Paddy Power plc
Listing of New Ordinary Shares
18 May 2015
Following the approval of the Return of Cash by Shareholders on 14 May 2015, Paddy Power plc (the "Company") today provides an update in respect of the Return of Cash as described in the Circular to Shareholders dated 14 April 2015.
Capital Reorganisation
The Company announces that the Capital Reorganisation approved at the Annual General Meeting is expected to take effect from 8.00 a.m. today. As described in the Circular, each of the Existing Ordinary Shares will be subdivided into one Intermediate Ordinary Share and one B Share. Every 10 Intermediate Ordinary Shares will immediately be sub-divided and consolidated into 9 New Ordinary Shares.
Applications have been made to the Irish Stock Exchange and to the UK Listing Authority for an amendment to the Official Lists, and to the Irish Stock Exchange and the London Stock Exchange for the amendment to trading to reflect the Capital Reorganisation. Following the amendment, a total of 46,006,533 New Ordinary Shares of €0.09 each and 51,118,370 B Shares of €0.019 each will be in issue. It is expected that the New Ordinary Shares will commence trading on the main markets of the Irish Stock Exchange and the London Stock Exchange at 8.00 a.m. today. The ISIN for the New Ordinary Shares is IE00BWT6H894, and the New Ordinary Shares have replaced the Existing Ordinary Shares. The B Shares will neither be admitted to the Official Lists nor to trading on the main markets of the Irish Stock Exchange or the London Stock Exchange.

*TASK BRIEF:*
Answer these questions from the share listing notice:
(a) On what date did Shareholders approve the Return of Cash?
(b) How many Intermediate Ordinary Shares are sub-divided and consolidated into 9 New Ordinary Shares?
(c) What is the ISIN for the New Ordinary Shares?

*DATA:*

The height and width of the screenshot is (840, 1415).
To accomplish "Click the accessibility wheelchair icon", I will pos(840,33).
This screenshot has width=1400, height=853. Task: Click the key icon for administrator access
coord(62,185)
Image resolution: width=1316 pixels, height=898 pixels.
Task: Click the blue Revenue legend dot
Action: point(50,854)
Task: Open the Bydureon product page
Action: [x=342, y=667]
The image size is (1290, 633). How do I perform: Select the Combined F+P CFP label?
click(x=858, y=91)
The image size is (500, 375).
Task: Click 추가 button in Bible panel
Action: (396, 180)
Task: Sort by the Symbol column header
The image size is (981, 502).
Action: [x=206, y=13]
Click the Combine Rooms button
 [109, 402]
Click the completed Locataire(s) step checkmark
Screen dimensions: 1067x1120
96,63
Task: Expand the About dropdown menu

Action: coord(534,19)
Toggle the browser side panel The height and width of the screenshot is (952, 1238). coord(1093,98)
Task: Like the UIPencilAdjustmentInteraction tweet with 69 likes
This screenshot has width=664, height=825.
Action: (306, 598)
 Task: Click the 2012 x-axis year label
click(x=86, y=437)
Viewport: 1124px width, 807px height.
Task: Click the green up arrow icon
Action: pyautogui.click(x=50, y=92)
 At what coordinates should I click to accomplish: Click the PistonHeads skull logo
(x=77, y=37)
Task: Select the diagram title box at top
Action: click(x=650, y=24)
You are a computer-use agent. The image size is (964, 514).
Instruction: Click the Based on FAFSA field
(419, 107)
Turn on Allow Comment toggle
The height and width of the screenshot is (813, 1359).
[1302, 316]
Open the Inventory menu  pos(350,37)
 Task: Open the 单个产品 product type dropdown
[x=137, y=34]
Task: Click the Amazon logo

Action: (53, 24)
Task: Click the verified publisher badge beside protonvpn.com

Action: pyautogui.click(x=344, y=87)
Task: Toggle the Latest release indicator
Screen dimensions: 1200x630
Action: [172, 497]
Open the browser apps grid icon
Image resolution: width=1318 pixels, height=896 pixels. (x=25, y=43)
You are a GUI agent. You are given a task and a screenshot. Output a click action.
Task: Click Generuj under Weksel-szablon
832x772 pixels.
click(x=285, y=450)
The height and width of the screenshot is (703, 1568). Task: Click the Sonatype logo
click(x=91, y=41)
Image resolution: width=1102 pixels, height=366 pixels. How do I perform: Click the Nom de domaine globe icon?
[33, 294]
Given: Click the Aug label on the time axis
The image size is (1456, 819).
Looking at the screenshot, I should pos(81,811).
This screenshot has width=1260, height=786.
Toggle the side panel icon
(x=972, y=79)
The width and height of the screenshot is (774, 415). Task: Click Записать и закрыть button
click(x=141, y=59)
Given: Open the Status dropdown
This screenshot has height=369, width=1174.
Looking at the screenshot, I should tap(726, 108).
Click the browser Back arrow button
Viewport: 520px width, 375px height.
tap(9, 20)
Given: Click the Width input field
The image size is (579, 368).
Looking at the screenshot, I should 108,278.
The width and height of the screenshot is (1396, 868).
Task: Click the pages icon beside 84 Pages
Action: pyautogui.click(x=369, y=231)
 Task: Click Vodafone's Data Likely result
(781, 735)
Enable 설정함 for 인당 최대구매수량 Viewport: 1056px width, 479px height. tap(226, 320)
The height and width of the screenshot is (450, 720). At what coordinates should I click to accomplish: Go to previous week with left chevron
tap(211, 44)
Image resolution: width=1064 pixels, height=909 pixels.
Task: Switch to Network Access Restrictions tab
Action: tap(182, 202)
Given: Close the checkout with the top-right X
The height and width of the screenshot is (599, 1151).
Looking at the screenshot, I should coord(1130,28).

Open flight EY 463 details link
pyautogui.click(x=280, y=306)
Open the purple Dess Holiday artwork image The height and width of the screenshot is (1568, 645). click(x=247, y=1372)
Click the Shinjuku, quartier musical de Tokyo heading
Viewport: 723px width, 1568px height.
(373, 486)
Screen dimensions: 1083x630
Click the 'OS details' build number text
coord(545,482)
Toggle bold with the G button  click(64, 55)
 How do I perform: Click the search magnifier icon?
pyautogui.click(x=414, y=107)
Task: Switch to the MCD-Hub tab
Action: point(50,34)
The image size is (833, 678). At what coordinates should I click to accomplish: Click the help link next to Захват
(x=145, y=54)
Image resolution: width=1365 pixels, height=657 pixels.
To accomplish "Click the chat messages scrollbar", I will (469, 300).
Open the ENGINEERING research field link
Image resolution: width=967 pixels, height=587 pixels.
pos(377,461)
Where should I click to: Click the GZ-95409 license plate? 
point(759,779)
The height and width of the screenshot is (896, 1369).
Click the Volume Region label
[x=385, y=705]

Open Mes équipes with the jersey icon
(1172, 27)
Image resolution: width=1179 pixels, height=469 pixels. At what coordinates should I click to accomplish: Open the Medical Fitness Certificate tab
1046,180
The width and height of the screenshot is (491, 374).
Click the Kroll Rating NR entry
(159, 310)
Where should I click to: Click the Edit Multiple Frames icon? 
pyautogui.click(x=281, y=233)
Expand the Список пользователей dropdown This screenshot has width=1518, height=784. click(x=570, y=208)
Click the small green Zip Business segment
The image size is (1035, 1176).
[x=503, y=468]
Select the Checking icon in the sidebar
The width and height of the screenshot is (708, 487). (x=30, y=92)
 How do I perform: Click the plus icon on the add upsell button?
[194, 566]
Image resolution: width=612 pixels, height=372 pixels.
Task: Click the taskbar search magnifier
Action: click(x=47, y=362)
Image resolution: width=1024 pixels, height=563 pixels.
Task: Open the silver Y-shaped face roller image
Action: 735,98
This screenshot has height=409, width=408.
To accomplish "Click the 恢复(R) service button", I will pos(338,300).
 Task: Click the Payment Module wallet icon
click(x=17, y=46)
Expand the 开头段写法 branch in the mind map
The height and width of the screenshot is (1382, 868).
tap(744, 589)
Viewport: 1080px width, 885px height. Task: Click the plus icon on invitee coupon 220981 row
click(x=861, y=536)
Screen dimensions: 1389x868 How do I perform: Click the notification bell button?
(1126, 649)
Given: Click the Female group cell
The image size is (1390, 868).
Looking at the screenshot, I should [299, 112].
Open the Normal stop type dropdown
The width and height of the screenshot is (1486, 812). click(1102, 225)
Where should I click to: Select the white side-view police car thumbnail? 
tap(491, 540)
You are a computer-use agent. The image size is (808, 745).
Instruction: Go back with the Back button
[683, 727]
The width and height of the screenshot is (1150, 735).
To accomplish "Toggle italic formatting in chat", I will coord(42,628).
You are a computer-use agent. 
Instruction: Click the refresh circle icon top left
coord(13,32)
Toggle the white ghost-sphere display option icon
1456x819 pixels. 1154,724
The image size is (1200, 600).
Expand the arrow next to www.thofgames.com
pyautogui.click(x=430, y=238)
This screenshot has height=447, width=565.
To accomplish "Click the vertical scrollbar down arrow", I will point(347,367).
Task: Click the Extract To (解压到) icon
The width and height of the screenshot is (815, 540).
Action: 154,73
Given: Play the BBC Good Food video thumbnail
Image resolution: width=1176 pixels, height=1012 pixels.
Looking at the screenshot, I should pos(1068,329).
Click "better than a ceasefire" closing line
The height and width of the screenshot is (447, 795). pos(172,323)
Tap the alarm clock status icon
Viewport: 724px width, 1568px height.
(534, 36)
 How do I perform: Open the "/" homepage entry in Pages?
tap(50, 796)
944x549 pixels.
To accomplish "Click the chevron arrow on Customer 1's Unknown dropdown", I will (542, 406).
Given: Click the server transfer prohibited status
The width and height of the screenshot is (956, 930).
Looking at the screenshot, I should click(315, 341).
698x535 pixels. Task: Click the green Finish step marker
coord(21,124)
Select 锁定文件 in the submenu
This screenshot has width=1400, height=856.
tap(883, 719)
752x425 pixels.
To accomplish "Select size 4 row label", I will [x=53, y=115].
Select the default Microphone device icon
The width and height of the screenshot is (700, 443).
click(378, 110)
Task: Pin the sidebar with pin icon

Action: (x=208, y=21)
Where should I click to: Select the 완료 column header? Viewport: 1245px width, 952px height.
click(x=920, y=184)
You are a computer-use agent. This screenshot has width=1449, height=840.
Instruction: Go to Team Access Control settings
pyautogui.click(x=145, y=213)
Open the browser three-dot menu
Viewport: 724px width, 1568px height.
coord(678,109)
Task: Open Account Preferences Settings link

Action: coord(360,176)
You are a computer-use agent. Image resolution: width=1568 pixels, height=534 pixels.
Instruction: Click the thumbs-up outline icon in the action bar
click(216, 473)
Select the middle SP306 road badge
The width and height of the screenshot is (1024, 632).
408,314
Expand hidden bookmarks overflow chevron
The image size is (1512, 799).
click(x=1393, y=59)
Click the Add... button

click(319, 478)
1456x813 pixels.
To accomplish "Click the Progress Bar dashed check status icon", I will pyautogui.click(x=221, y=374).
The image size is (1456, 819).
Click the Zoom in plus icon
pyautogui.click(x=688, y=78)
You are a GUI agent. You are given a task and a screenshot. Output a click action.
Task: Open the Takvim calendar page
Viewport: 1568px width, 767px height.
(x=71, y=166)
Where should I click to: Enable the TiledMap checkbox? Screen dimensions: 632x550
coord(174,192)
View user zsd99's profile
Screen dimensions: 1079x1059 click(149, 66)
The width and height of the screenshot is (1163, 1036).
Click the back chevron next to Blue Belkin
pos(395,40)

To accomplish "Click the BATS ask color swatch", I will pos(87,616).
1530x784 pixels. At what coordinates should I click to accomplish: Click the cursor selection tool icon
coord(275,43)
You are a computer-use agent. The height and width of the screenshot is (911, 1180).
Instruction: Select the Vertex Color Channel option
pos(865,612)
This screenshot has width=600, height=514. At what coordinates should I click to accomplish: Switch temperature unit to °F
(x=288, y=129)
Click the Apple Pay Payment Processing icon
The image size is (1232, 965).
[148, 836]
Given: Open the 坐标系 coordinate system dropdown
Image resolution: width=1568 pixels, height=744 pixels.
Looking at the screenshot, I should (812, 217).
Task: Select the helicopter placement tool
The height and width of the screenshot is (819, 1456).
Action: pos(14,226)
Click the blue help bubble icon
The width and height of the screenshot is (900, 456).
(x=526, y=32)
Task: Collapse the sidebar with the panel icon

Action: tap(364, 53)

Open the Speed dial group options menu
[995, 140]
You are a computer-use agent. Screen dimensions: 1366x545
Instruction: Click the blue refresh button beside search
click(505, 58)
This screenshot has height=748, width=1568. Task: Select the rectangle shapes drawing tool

*EXERCISE ANSWER:*
(a) 14 May 2015
(b) 10
(c) IE00BWT6H894